● **Lesetext**:
Offene Ganztagsschule (OGS): Bei der bildungspolitischen Fehlkonstruktion wird über 20 Jahre lang der Mangel verwaltet und armen Kindern der Bildungszugang bewusst versperrt

Anfang dieses Jahrhunderts hatte man die Offene Ganztagsschule (OGS) als Übergangslösung zum gebundenen Ganztag (Schulpflicht am Nachmittag) eingerichtet. 20 Jahre danach gilt die Übergangslösung immer noch. Böse Zungen behaupten, dass dies auch so gewollt sei, um das dreigliedrige Schulsystem mit seinen perfekten Selektionsmechanismen aufrecht zu halten und den Kindern der Unterschicht eine chancengleiche Bildung zu verwehren.

Es gibt immer noch keine landesweiten Regeln oder Standards z.B. zu Kosten, Betreuungsschlüssel, Qualifikation des Betreuungspersonals, Konzept, Räume und Verpflegung. Alles ist von der Kommune oder dem jeweiligen Träger der OGS und deren finanziellem Zuschuss abhängig. Die Kommunen schließen mit den freien Trägern Leistungsvereinbarungen, die in der Regel nur den Umfang der Betreuung festschreiben, den Trägern aber das programmatische und personelle Planen komplett überlässt.

Einen Rechtsanspruch auf einen Platz ihrer Kinder in der Tagesbetreuung, wie in den Vorschuleinrichtungen, haben die Eltern in der Grundschule erst im Jahr 2025. Der geplante Rechtsanspruch auf einen Ganztagsplatz soll dann stufenweise eingeführt werden und man hofft, bis zum Jahr 2029, so das Ziel, ist der Anspruch dann jahrgangsweise „aufwachsend“ in ganz Deutschland umgesetzt.

● **Einträge im Auszug**:

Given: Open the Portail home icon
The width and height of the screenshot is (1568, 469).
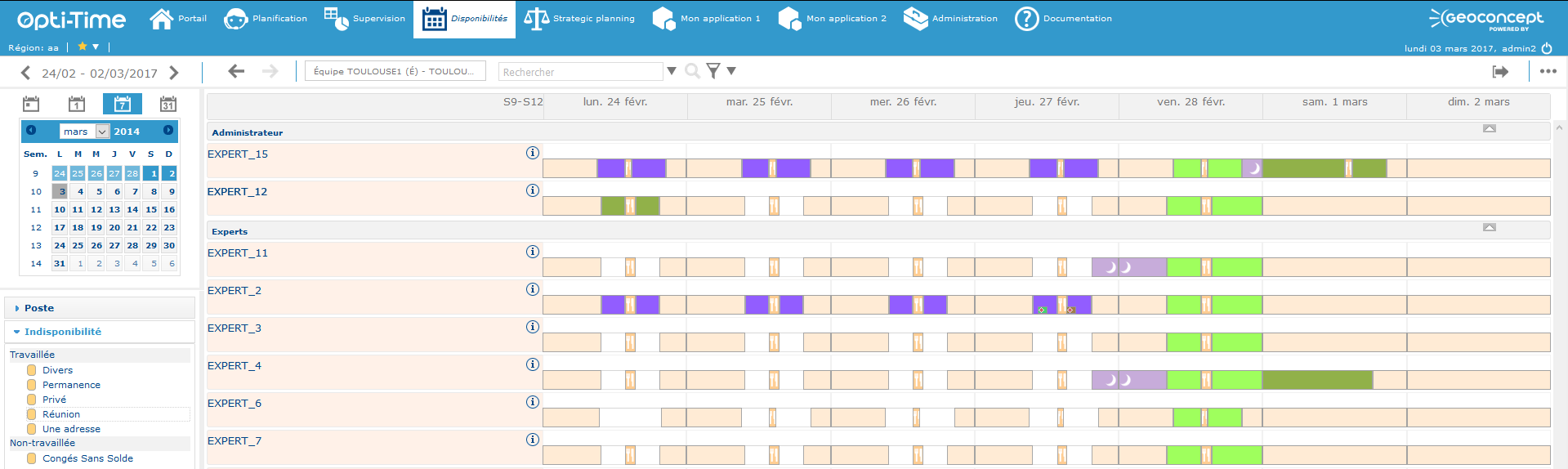Looking at the screenshot, I should tap(162, 19).
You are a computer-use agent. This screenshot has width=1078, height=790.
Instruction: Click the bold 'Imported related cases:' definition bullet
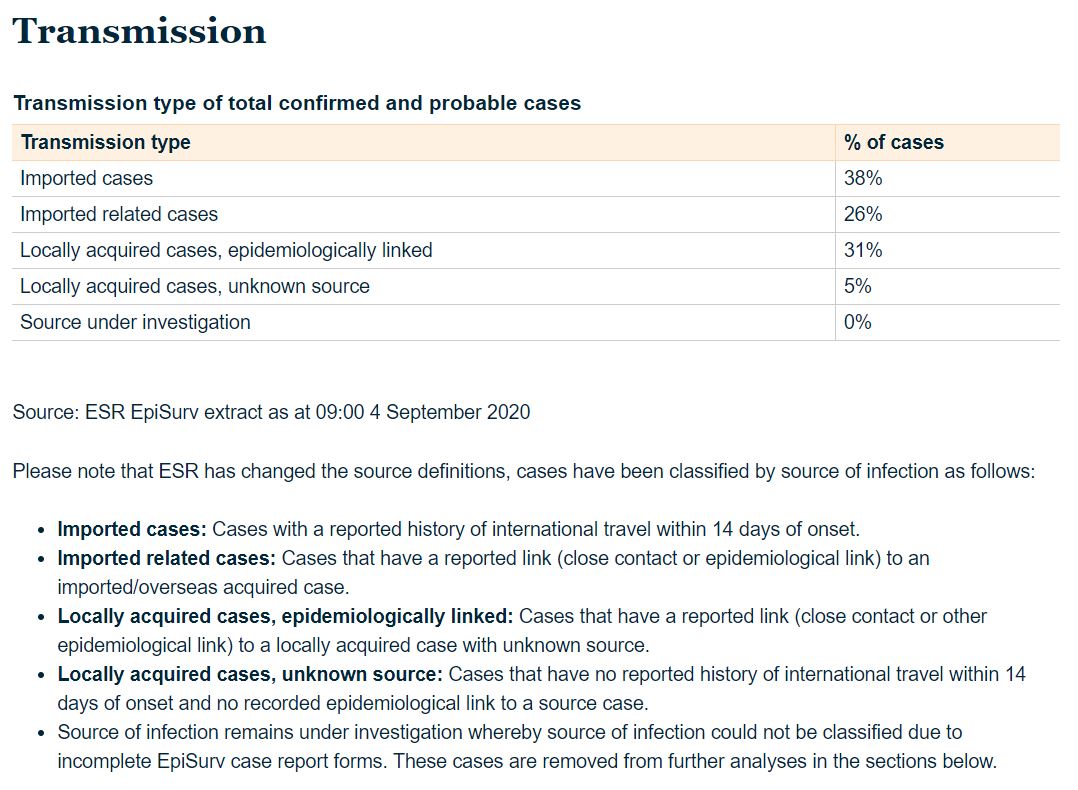tap(166, 558)
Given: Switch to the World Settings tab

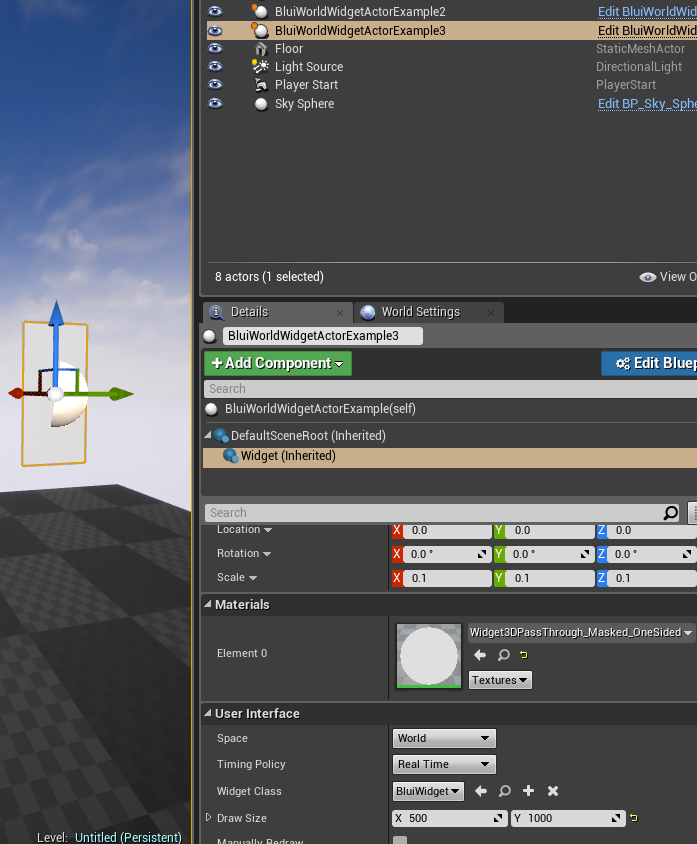Looking at the screenshot, I should tap(420, 312).
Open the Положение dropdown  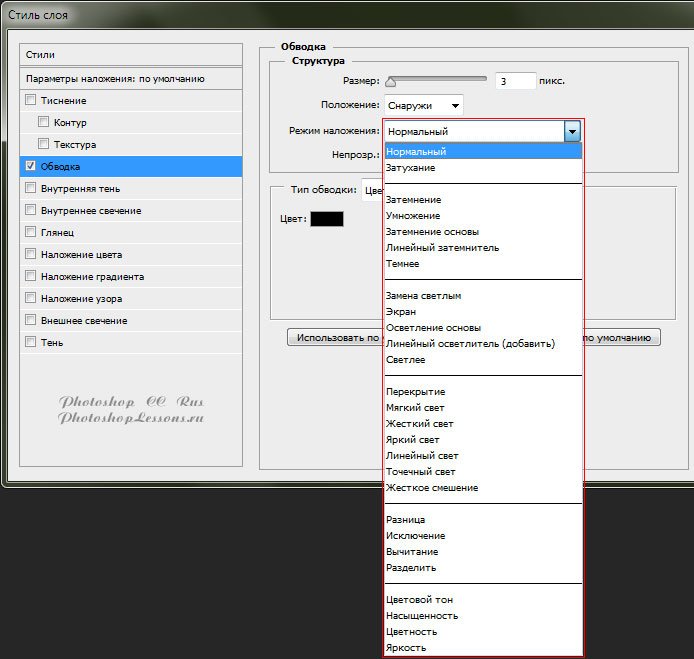423,105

● **Aufgabe**: Gib den Text zur Offenen Ganztagsschule vollständig und wortgetreu wieder. Stütze dich ausschließlich auf den Text zur Offenen Ganztagsschule und nicht auf die Einträge.

● **Lösung**:
Offene Ganztagsschule (OGS): Bei der bildungspolitischen Fehlkonstruktion wird über 20 Jahre lang der Mangel verwaltet und armen Kindern der Bildungszugang bewusst versperrt

Anfang dieses Jahrhunderts hatte man die Offene Ganztagsschule (OGS) als Übergangslösung zum gebundenen Ganztag (Schulpflicht am Nachmittag) eingerichtet. 20 Jahre danach gilt die Übergangslösung immer noch. Böse Zungen behaupten, dass dies auch so gewollt sei, um das dreigliedrige Schulsystem mit seinen perfekten Selektionsmechanismen aufrecht zu halten und den Kindern der Unterschicht eine chancengleiche Bildung zu verwehren.

Es gibt immer noch keine landesweiten Regeln oder Standards z.B. zu Kosten, Betreuungsschlüssel, Qualifikation des Betreuungspersonals, Konzept, Räume und Verpflegung. Alles ist von der Kommune oder dem jeweiligen Träger der OGS und deren finanziellem Zuschuss abhängig. Die Kommunen schließen mit den freien Trägern Leistungsvereinbarungen, die in der Regel nur den Umfang der Betreuung festschreiben, den Trägern aber das programmatische und personelle Planen komplett überlässt.

Einen Rechtsanspruch auf einen Platz ihrer Kinder in der Tagesbetreuung, wie in den Vorschuleinrichtungen, haben die Eltern in der Grundschule erst im Jahr 2025. Der geplante Rechtsanspruch auf einen Ganztagsplatz soll dann stufenweise eingeführt werden und man hofft, bis zum Jahr 2029, so das Ziel, ist der Anspruch dann jahrgangsweise „aufwachsend“ in ganz Deutschland umgesetzt.